Laëtitia Françoise Andrée "Toto" Tonazzi (born 31 January 1981 in Créteil) is a former French footballer who played for Montpellier of the Division 1 Féminine. She played as a striker and was a member of the France women's national football team. She is known for her impressive strike rate for her club and country. During the 2007–08 season, Tonazzi scored a career-high 27 goals, which included scoring five on the final match day against the women's section of Évreux FC, formerly Évreux AC.

Career
Tonazzi began her career at age 14 playing for VGA Saint-Maur.
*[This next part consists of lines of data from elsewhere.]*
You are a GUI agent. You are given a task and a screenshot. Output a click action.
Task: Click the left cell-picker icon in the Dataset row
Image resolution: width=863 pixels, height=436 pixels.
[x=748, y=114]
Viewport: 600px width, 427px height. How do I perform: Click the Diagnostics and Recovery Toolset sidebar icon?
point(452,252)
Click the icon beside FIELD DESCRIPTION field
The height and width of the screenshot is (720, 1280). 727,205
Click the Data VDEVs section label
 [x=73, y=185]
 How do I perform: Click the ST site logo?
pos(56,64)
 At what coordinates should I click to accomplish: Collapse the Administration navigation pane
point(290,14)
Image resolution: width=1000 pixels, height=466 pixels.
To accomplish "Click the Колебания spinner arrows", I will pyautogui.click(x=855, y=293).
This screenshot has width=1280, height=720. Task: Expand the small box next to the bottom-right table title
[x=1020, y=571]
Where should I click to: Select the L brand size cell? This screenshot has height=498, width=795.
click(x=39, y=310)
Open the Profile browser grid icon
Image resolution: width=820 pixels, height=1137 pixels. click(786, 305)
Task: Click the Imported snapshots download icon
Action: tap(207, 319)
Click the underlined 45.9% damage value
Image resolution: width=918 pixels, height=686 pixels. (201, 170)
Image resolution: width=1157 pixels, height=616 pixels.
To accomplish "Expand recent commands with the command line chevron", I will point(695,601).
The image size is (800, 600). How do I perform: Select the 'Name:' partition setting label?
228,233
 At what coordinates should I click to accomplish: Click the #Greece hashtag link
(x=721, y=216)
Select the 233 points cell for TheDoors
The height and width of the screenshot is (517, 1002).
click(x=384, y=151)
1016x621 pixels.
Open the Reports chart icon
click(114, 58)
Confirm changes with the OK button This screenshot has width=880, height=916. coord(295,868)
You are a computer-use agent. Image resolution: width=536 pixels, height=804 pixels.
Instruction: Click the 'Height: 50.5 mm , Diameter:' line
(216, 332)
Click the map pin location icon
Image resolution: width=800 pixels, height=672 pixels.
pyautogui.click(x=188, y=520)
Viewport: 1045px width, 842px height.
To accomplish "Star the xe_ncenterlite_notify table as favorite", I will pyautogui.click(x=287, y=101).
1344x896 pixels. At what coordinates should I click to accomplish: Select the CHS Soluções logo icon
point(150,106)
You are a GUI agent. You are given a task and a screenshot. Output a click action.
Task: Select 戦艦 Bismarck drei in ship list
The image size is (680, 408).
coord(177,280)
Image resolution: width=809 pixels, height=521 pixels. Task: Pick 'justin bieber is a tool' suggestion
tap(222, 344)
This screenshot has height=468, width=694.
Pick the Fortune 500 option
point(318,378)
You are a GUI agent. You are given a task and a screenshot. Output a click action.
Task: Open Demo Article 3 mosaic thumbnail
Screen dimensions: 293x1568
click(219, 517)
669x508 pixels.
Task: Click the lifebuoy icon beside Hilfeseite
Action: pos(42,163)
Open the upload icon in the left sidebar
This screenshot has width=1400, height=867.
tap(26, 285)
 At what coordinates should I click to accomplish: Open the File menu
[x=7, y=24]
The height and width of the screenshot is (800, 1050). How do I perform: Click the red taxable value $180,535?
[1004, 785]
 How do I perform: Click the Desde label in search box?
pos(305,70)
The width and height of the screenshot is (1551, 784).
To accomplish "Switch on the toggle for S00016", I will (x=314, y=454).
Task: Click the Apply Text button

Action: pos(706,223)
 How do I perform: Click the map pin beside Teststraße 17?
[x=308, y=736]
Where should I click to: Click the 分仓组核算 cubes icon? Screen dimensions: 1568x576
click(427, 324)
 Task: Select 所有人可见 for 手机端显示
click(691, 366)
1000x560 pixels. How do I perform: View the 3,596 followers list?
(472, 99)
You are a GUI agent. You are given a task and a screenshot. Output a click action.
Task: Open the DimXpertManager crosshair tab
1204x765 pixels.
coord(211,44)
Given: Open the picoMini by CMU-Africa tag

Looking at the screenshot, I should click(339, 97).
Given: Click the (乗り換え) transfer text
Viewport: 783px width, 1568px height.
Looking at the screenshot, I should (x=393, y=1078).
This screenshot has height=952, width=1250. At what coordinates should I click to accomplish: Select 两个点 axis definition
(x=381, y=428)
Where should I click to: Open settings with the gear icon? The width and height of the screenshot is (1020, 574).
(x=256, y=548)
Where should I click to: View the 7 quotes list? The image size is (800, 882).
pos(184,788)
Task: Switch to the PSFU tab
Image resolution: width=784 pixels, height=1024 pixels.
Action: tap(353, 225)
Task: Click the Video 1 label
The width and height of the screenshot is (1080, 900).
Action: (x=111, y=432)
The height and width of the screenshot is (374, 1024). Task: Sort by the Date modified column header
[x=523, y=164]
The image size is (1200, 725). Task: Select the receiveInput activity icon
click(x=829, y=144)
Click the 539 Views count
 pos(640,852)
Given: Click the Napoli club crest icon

Saint-Maur had been a dominating force in French women's football during the late 1980s winning six league titles in between the years 1983 and 1990. In 2001, Tonazzi joined FCF Juvisy, who had taken over Saint-Maur as the most dominant French club by winning four of the ten titles awarded during the 90s. However, Juvisy lost control of the league heading into the new millennium with Toulouse taking over as the force. In Tonazzi's debut season with Juvisy (2001–02), she scored 14 goals. Her emerging talent led to her making her international debut for France. The following five years at Juvisy saw Tonazzi become an established international. She scored 68 league goals during the span and also helped Juvisy win two league titles (2002–03 and 2005–06), as well as a Challenge de France title in 2005.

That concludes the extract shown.